For both conditions to be true, x must satisfy both $$ x > 2 $$ and $$ x > 0 $$. The intersection of these two conditions is $$ x > 2 $$. This is the domain for which the equation is defined.

**step2 Rearrange the Logarithmic Equation**

To simplify the equation, we want to group the logarithmic terms on one side. Subtract $$ {\mathrm{log}}_{2}\left(2x\right) $$ from both sides of the equation.

$$ {\mathrm{log}}_{2}(4x-8)=3+{\mathrm{log}}_{2}\left(2x\right) $$

$$ {\mathrm{log}}_{2}(4x-8) - {\mathrm{log}}_{2}\left(2x\right) = 3 $$

**step3 Combine Logarithmic Terms Using Logarithm Properties**

Apply the logarithm property that states the difference of logarithms is the logarithm of the quotient: $$ {\mathrm{log}}_{b}(M) - {\mathrm{log}}_{b}(N) = {\mathrm{log}}_{b}\left(\frac{M}{N}\right) $$.
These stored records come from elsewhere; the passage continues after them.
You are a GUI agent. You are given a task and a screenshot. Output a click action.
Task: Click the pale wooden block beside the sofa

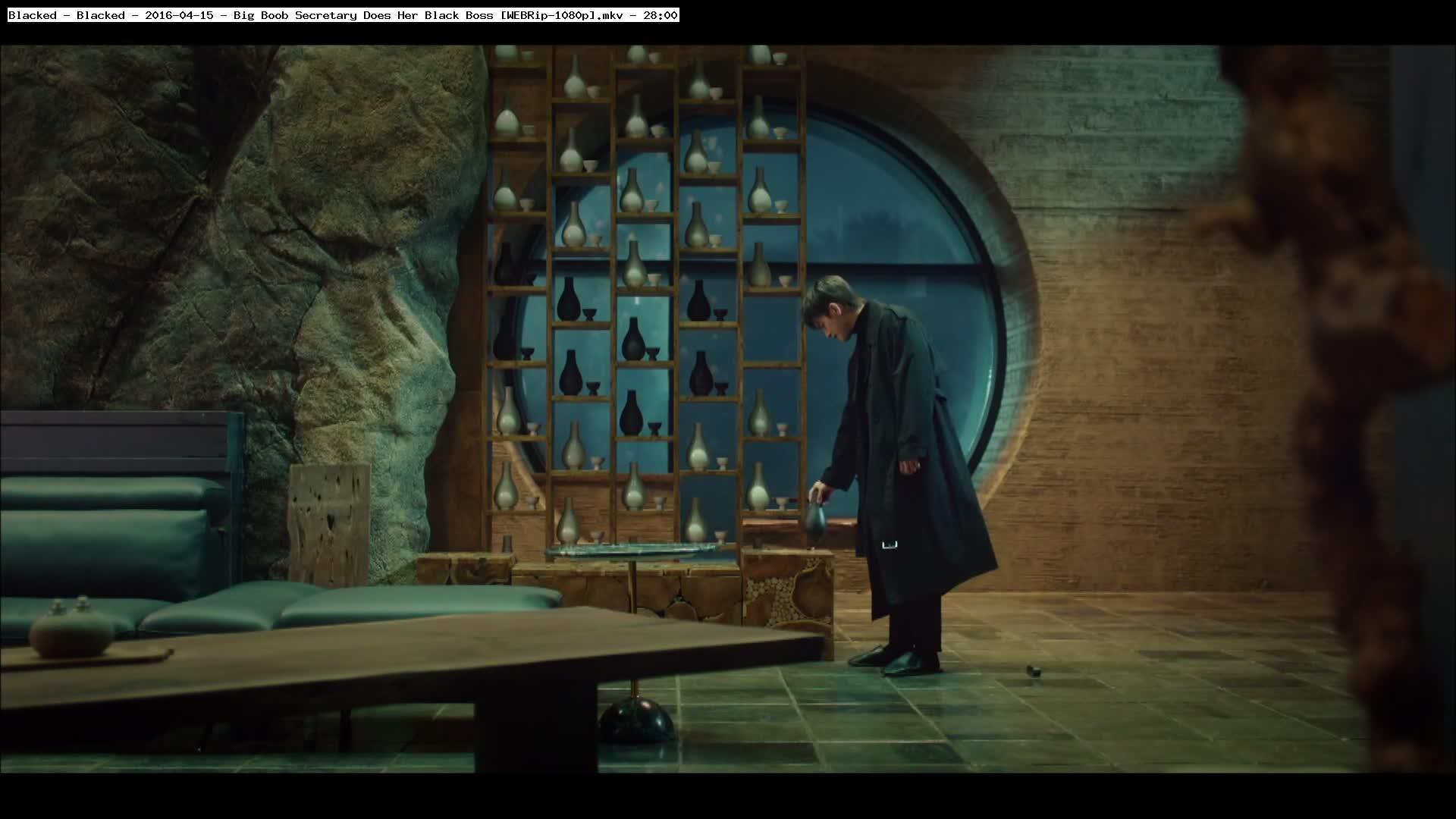[x=329, y=523]
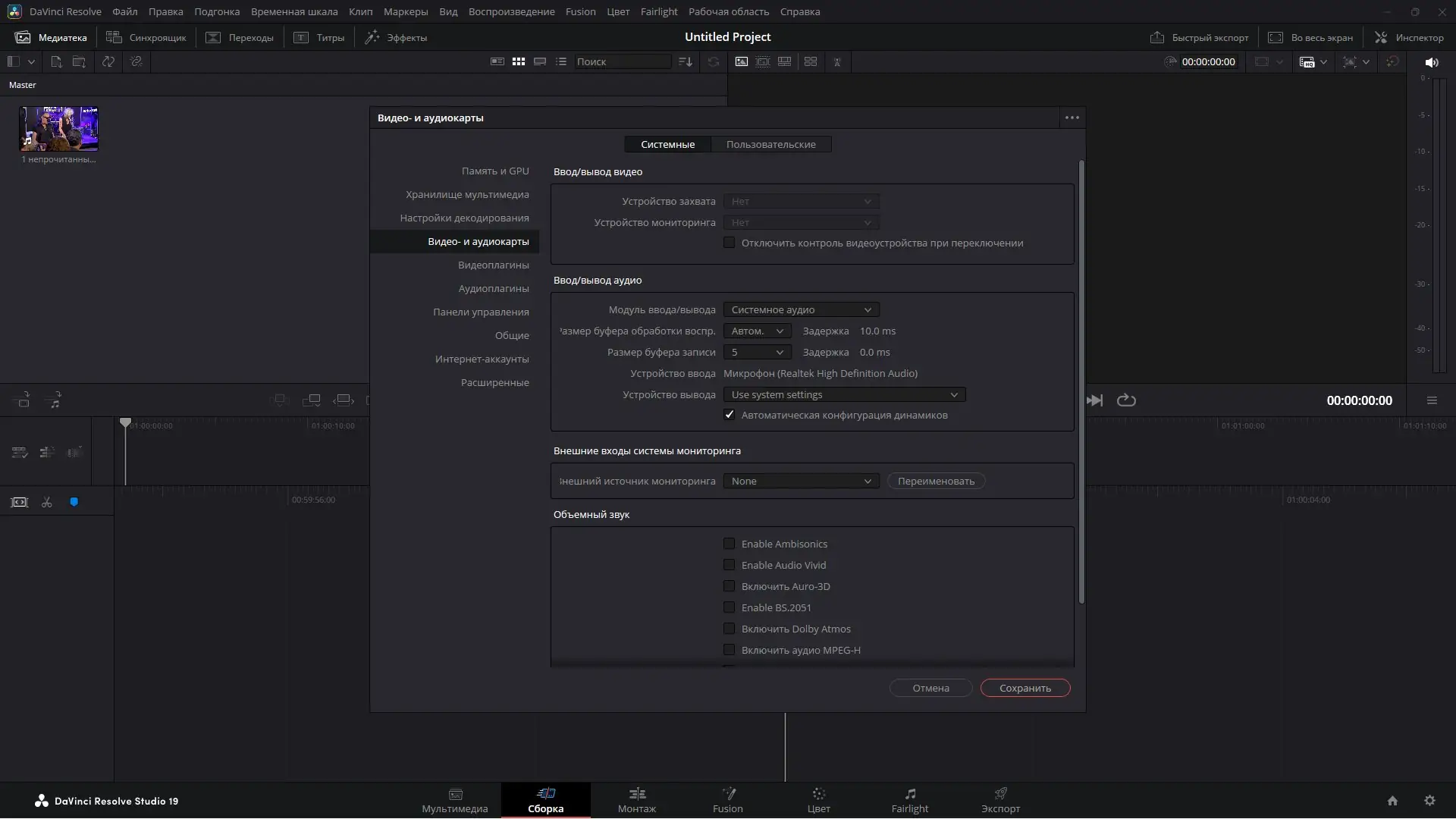Uncheck automatic speaker configuration
The image size is (1456, 819).
(x=729, y=415)
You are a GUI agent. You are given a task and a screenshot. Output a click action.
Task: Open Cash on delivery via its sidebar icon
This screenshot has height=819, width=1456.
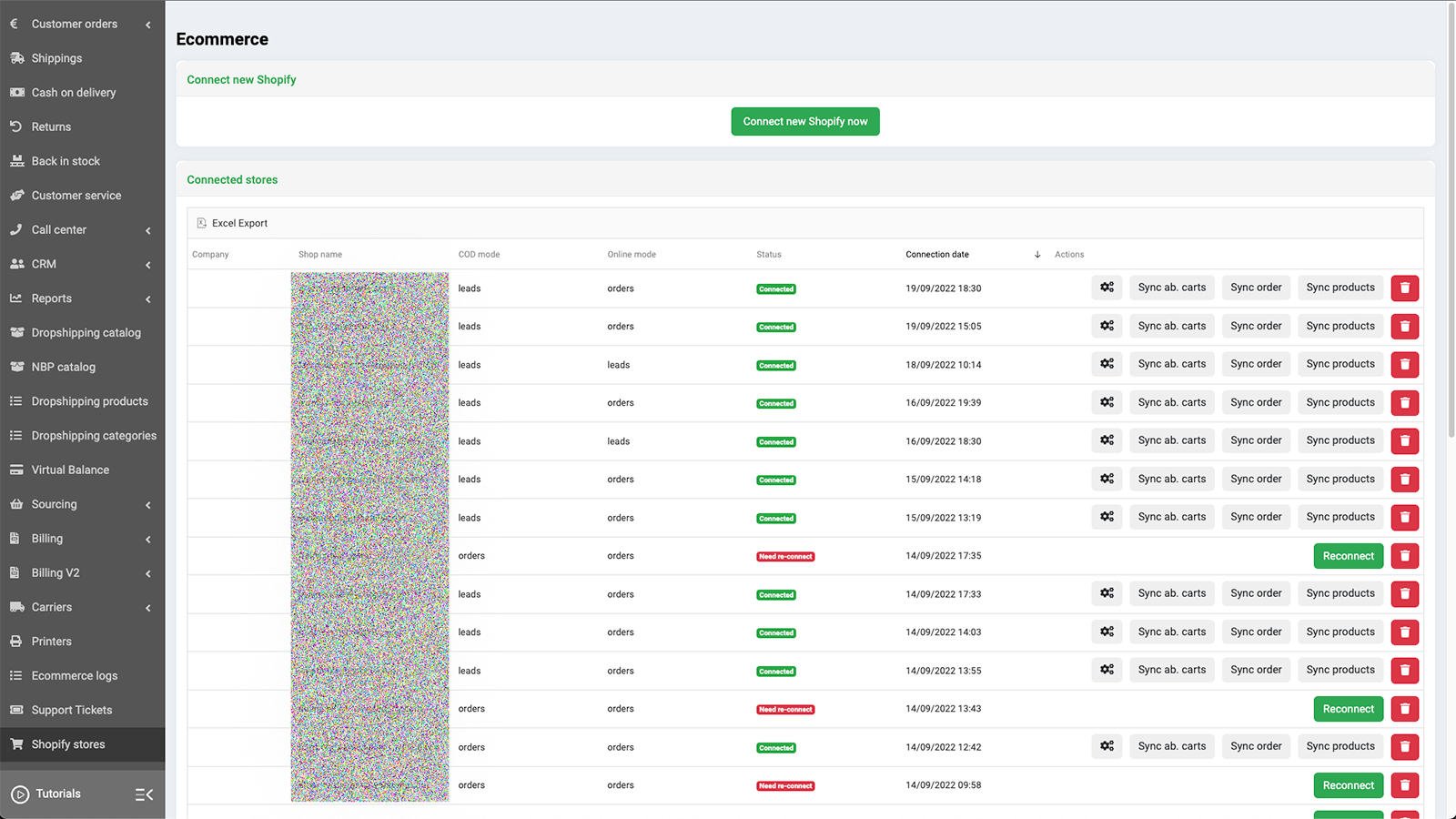click(x=17, y=92)
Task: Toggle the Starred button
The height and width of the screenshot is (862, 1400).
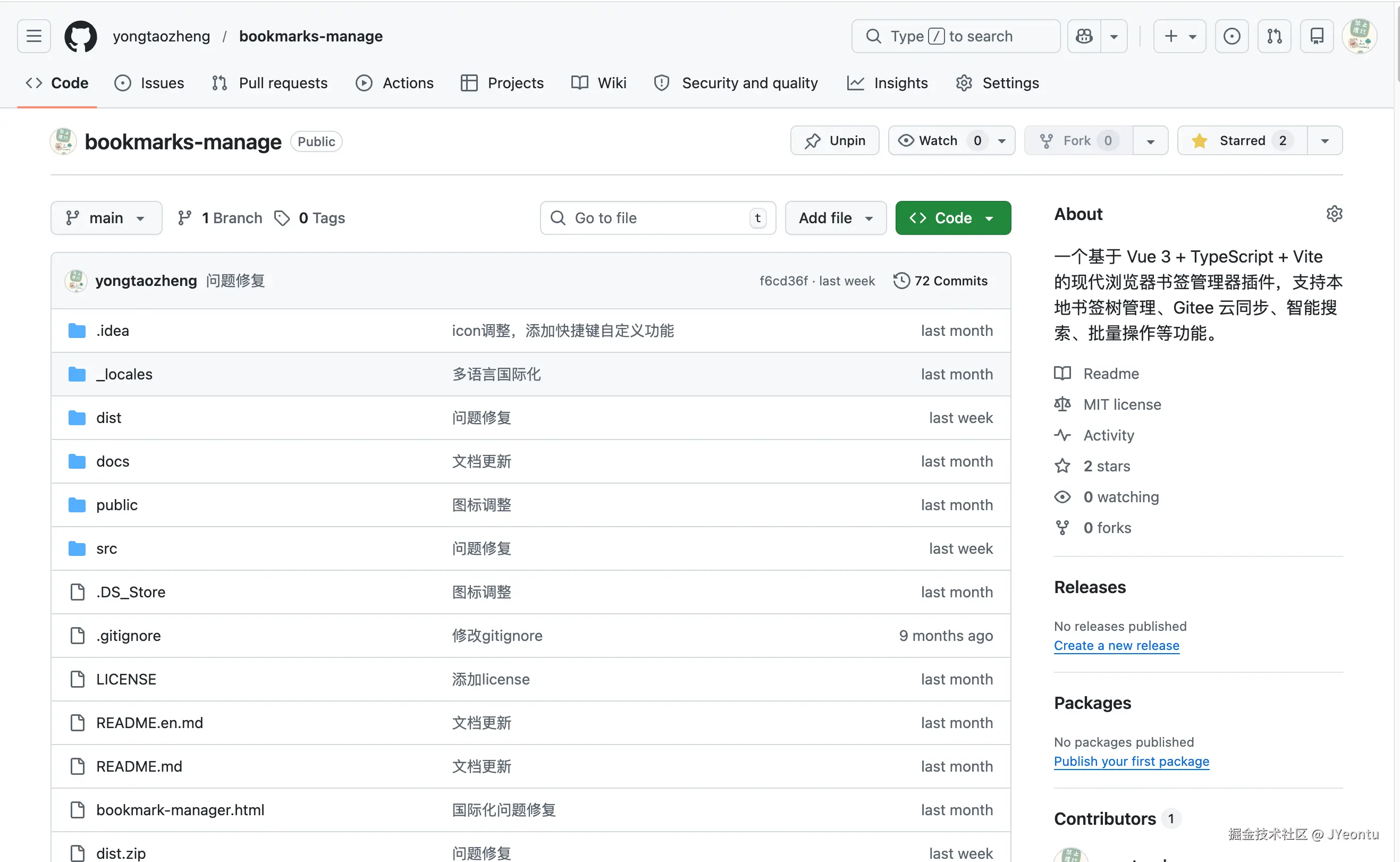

$$ {\mathrm{log}}_{2}\left(\frac{4x-8}{2x}\right) = 3 $$

Simplify the expression inside the logarithm by factoring out a common term in the numerator.

$$ {\mathrm{log}}_{2}\left(\frac{4(x-2)}{2x}\right) = 3 $$

$$ {\mathrm{log}}_{2}\left(\frac{2(x-2)}{x}\right) = 3 $$

**step4 Convert to Exponential Form**

Convert the logarithmic equation into its equivalent exponential form. The definition of a logarithm states that if $$ {\mathrm{log}}_{b}(Y) = A $$, then $$ Y = b^A $$. In our equation, the base $$ b=2 $$, the argument $$ Y = \frac{2(x-2)}{x} $$, and the exponent $$ A=3 $$.

$$ \frac{2(x-2)}{x} = 2^3 $$

**step5 Solve the Algebraic Equation**

Calculate the value of $$ 2^3 $$ and then solve the resulting algebraic equation for x.

$$ \frac{2(x-2)}{x} = 8 $$

Multiply both sides by x to eliminate the denominator.

$$ 2(x-2) = 8x $$

Distribute the 2 on the left side.

$$ 2x - 4 = 8x $$

Subtract $$ 2x $$ from both sides to gather x terms on one side.

$$ -4 = 8x - 2x $$

$$ -4 = 6x $$

Divide both sides by 6 to solve for x.

$$ x = \frac{-4}{6} $$

$$ x = -\frac{2}{3} $$

**step6 Verify the Solution Against the Domain**

The solution obtained is $$ x = -\frac{2}{3} $$. We must check if this value is valid within the domain established in Step 1, which requires $$ x > 2 $$.

Since $$ -\frac{2}{3} $$ is not greater than 2 ($$ -\frac{2}{3} < 2 $$), this solution is extraneous. It means that if we substitute $$ x = -\frac{2}{3} $$ back into the original equation, the arguments of the logarithms ($$ 4x-8 $$ and $$ 2x $$) would be negative, making the logarithmic expressions undefined in real numbers.

Therefore, the equation has no real solution.